Anlasslose Datenspeicherung bezeichnet die Praxis der permanenten oder temporären Aufzeichnung und Aufbewahrung von Kommunikations- oder Nutzungsdaten, obwohl hierfür kein spezifischer, unmittelbar erkennbarer sicherheitsrelevanter oder betrieblicher Anlass vorliegt. Diese Vorgehensweise wirft signifikante datenschutzrechtliche Bedenken auf, da sie potenziell die Menge an personenbezogenen Informationen erhöht, die Angriffsfläche bieten oder zur späteren Profilbildung missbraucht werden können.
Datenschutz
Die Speicherung ohne definierten Zweck oder zeitliche Begrenzung kollidiert mit den Prinzipien der Datenminimierung und Zweckbindung, die zentrale Pfeiler moderner Datenschutzarchitekturen darstellen.
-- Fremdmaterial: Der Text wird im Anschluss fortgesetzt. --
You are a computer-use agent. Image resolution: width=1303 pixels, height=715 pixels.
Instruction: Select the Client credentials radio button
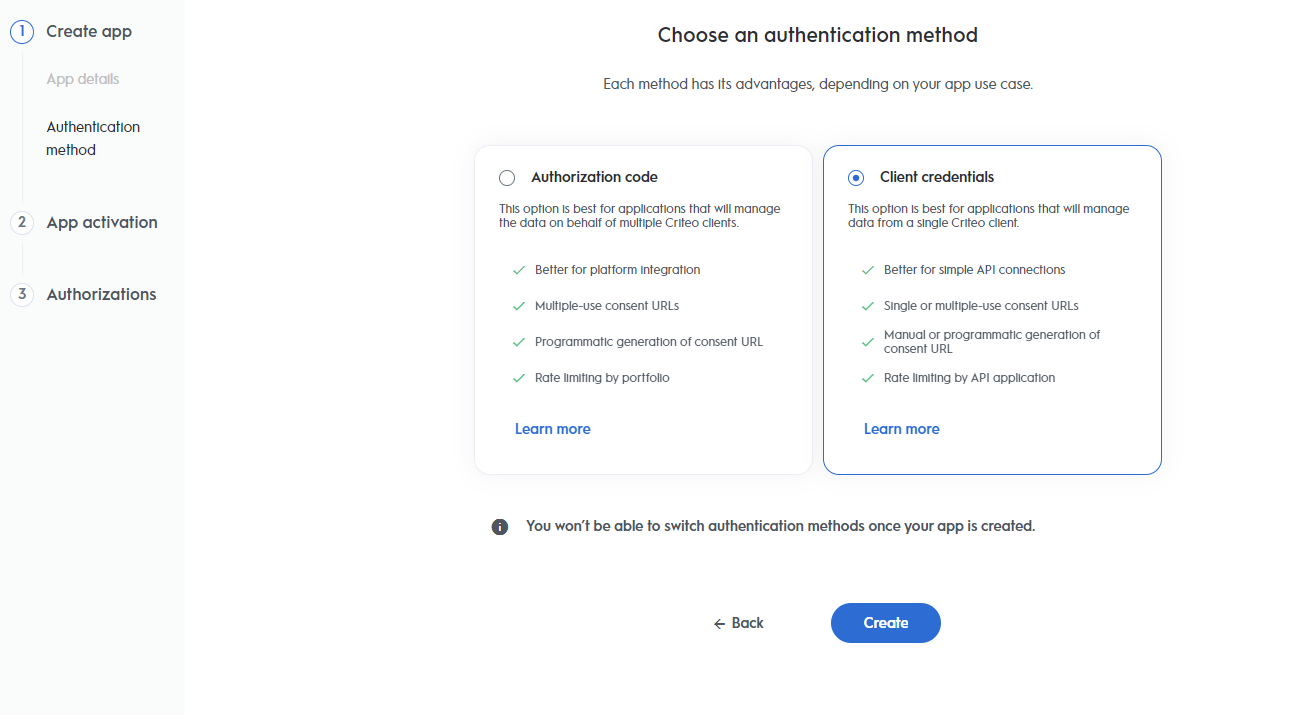856,178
Systeme müssen Mechanismen implementieren, die eine solche persistente Aufbewahrung verhindern oder zumindest streng reglementieren.
Integrität
Die unbeabsichtigte oder unautorisierte Akkumulation großer Datenmengen erhöht zudem das Risiko der Kompromittierung dieser Speicherorte, was die Wiederherstellung der Systemintegrität nach einem Vorfall erschwert.
Etymologie
Zusammengesetzt aus den Begriffen Anlass, Daten und Speicherung, was die Speicherung von Daten ohne konkrete Begründung oder Notwendigkeit beschreibt.